### [Stated goal]
Report each line of the stored data records below that contains the string "Enable", copying those lines in full.

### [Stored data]

----

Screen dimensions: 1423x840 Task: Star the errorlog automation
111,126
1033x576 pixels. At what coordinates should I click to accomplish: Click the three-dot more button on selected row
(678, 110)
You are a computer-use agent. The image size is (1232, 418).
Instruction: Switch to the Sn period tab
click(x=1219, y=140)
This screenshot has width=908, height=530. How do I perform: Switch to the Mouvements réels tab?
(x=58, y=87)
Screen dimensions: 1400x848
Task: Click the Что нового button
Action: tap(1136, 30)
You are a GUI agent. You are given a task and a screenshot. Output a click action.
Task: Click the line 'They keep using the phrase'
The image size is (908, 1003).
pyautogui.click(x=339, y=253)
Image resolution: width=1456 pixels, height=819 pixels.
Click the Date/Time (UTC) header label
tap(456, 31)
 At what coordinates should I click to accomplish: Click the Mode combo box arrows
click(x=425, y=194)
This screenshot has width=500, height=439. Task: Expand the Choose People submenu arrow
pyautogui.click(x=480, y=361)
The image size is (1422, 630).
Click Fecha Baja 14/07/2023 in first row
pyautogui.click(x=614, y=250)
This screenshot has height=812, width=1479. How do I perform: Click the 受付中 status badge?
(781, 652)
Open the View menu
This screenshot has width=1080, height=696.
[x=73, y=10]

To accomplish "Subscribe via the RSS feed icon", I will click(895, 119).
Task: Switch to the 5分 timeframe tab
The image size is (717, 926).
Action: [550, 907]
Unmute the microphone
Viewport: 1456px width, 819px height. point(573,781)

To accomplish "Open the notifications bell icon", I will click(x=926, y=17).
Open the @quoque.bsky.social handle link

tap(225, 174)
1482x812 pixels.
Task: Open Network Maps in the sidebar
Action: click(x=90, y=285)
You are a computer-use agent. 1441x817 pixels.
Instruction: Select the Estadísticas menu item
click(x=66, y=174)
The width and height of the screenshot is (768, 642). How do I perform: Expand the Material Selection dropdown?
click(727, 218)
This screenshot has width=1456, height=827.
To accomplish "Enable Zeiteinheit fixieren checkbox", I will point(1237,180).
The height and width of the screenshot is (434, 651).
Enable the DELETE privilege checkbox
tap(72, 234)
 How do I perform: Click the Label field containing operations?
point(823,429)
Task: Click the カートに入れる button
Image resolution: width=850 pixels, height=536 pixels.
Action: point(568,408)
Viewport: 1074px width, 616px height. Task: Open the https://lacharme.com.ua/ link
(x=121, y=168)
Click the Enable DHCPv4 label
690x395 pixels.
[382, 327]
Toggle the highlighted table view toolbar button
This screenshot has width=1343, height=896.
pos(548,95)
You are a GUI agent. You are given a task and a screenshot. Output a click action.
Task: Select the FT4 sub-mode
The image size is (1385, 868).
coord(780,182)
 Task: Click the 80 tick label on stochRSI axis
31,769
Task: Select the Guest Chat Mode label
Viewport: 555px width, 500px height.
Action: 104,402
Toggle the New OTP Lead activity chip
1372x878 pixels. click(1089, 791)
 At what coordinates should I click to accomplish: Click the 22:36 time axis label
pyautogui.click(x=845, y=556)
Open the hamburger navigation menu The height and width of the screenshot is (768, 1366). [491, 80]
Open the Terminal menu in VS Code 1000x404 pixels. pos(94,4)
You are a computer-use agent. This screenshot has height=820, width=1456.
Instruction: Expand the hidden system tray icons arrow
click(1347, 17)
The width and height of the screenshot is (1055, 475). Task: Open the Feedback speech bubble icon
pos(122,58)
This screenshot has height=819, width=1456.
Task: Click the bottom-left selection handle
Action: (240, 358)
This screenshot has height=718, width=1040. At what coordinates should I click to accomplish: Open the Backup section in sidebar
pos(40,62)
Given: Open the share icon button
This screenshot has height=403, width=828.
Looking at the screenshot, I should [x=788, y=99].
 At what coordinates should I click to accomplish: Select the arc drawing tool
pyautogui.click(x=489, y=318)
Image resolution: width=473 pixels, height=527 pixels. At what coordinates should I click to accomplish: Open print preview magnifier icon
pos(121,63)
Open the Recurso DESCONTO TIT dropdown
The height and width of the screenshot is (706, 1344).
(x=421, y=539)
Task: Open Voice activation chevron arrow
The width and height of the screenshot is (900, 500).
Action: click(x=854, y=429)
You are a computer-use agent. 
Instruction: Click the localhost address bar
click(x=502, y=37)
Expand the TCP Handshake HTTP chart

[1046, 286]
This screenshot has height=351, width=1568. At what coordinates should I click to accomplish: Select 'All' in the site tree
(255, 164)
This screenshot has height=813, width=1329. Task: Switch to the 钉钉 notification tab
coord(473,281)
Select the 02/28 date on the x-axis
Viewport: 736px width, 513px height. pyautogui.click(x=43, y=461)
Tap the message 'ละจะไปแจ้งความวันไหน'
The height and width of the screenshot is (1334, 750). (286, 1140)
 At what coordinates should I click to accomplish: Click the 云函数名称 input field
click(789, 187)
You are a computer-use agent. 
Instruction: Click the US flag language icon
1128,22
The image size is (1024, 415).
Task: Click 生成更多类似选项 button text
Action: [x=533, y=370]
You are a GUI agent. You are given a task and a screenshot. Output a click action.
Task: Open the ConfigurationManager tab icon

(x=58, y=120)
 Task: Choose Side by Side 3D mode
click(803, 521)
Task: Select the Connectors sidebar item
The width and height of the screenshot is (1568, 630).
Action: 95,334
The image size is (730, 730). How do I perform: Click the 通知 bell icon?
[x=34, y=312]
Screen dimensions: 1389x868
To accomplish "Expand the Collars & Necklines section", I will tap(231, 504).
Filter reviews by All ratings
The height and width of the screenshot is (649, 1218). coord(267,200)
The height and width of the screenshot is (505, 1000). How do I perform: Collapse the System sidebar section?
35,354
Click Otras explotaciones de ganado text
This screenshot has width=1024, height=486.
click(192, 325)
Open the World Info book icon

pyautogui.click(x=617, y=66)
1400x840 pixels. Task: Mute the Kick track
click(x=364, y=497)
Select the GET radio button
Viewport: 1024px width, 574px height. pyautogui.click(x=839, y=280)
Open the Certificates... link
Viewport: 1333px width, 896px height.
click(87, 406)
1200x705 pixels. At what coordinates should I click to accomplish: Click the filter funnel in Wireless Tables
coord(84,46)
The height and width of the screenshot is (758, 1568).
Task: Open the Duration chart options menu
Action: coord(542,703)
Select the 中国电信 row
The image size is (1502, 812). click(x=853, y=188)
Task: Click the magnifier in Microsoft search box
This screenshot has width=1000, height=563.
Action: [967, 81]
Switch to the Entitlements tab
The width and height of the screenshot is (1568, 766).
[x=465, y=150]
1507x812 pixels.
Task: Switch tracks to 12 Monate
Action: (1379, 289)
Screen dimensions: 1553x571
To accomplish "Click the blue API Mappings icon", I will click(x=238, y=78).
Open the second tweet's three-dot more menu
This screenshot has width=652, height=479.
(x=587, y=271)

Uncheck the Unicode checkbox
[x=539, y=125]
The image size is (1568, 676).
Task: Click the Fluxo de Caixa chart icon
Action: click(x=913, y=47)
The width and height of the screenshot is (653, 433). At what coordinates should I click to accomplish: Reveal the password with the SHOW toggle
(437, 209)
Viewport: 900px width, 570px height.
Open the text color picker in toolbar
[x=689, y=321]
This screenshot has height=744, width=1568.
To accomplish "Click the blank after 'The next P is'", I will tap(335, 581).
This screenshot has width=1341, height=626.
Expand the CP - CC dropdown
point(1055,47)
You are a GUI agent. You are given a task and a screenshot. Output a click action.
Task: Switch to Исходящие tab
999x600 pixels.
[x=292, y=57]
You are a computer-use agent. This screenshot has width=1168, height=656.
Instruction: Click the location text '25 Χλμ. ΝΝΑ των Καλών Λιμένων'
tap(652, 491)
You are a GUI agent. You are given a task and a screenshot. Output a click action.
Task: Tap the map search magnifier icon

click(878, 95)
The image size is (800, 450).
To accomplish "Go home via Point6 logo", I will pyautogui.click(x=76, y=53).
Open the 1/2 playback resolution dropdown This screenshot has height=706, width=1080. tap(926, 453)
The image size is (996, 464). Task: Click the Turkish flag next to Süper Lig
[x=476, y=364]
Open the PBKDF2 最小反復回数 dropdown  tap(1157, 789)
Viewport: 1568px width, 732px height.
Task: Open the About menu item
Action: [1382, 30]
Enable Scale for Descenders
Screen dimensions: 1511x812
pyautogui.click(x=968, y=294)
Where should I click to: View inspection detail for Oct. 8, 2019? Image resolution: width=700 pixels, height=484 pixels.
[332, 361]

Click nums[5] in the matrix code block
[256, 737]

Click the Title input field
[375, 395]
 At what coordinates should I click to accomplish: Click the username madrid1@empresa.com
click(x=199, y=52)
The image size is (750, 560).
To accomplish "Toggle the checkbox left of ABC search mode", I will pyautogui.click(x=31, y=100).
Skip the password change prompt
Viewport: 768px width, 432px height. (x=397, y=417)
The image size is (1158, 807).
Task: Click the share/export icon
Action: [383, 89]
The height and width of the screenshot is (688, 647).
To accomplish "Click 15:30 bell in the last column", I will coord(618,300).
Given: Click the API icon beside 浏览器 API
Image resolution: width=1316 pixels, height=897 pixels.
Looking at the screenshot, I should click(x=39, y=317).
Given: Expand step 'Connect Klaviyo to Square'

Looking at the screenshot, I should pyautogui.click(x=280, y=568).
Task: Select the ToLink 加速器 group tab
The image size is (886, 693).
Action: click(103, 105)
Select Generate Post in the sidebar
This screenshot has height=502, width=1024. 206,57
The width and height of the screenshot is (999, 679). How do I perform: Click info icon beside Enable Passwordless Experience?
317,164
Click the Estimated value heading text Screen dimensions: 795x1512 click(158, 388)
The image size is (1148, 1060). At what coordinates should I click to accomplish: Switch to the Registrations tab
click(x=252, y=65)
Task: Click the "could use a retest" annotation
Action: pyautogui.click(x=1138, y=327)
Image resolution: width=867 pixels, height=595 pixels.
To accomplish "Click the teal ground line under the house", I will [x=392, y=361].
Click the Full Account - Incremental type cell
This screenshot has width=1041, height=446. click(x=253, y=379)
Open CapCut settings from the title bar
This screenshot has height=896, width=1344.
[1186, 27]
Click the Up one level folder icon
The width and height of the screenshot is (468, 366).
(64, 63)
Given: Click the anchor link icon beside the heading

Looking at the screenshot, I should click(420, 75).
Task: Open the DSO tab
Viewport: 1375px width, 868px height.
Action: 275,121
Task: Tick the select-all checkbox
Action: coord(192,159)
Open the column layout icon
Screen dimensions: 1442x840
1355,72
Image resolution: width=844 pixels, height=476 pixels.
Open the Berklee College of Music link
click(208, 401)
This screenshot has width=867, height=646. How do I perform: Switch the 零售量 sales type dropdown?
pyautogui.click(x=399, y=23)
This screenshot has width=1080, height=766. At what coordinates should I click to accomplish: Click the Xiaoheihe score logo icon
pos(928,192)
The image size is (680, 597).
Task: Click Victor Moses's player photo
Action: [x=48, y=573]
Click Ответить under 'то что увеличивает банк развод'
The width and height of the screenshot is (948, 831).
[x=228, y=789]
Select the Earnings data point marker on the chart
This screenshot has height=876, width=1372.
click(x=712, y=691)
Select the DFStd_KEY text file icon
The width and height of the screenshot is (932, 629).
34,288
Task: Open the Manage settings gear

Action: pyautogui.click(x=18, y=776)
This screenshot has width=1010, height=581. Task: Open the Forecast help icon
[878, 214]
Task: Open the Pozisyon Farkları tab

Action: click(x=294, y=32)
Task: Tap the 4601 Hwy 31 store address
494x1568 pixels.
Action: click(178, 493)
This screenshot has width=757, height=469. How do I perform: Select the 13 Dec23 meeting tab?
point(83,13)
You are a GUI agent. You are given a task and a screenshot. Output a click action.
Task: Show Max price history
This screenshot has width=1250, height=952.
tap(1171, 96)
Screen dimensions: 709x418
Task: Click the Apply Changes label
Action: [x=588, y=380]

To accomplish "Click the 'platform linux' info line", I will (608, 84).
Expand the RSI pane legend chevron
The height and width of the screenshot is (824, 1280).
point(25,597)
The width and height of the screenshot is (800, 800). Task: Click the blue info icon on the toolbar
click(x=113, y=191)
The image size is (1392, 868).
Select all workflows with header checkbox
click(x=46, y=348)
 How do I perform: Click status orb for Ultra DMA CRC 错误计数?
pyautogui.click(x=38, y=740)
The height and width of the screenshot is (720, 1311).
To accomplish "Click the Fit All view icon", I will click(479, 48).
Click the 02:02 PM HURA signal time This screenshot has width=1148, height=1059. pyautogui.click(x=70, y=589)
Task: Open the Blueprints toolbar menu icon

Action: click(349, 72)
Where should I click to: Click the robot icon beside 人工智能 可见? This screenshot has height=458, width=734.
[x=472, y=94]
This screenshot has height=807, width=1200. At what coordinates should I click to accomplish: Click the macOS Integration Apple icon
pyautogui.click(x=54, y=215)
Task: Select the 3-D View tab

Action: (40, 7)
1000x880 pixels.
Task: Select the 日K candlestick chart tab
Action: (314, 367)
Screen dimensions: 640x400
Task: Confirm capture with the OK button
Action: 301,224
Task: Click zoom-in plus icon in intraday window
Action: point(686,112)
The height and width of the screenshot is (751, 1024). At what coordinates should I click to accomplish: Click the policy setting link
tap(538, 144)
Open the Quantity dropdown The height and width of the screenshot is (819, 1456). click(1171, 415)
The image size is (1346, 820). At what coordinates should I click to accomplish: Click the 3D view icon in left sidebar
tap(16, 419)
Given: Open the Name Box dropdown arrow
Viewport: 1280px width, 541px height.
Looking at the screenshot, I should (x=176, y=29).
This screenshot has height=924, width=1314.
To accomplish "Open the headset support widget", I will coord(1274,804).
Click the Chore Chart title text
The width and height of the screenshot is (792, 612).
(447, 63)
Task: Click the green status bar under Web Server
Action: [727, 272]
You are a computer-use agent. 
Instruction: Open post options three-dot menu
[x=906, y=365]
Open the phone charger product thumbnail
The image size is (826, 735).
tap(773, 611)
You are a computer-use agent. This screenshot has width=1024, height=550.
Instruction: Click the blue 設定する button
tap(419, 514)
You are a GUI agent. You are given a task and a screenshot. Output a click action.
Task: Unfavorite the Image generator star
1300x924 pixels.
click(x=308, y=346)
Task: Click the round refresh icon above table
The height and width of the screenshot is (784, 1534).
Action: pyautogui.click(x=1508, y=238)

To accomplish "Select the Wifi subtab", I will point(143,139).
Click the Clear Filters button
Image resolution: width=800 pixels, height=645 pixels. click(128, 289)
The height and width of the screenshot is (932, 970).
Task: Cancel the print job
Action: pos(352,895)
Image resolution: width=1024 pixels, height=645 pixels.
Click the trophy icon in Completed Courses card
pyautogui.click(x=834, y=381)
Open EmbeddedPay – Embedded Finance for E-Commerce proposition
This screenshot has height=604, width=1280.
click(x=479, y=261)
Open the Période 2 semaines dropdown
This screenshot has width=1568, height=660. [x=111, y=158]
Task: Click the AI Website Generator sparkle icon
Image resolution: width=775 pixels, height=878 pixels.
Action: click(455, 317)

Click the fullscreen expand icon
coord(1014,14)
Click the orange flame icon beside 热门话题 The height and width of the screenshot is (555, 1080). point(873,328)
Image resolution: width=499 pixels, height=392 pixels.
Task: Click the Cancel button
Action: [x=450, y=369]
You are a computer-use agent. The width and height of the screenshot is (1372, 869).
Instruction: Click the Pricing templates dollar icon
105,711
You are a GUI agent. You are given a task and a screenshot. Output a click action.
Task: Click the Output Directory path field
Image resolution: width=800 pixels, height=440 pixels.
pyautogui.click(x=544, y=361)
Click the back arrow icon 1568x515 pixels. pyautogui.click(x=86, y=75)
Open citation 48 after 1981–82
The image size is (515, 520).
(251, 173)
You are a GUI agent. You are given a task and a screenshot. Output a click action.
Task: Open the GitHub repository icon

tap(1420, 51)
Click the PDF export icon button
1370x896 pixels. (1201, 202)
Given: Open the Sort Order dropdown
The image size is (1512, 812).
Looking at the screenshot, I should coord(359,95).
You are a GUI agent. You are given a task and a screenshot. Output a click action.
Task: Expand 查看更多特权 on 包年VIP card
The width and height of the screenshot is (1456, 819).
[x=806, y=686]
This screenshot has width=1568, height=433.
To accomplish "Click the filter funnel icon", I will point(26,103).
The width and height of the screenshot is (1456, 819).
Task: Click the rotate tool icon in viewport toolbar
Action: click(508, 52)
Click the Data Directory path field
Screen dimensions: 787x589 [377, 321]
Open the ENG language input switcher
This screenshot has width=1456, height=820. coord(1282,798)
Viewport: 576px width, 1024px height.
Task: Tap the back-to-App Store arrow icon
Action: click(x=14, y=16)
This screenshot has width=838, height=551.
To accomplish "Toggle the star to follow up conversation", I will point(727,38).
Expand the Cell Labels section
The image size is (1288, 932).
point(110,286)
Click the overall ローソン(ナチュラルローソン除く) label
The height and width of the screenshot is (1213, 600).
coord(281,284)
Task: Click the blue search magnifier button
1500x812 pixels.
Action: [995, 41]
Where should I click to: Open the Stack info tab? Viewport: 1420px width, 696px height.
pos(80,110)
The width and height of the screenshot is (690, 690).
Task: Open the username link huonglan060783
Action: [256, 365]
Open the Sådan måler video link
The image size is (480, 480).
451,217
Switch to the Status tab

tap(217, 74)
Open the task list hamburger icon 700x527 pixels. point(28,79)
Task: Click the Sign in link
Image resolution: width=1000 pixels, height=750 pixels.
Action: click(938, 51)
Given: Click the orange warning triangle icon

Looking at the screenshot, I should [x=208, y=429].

----

### [Exercise solution]
To accomplish "Enable Zeiteinheit fixieren checkbox", I will point(1237,180).
Enable the DELETE privilege checkbox
Click the Enable DHCPv4 label
Enable Scale for Descenders
The width and height of the screenshot is (999, 679). How do I perform: Click info icon beside Enable Passwordless Experience?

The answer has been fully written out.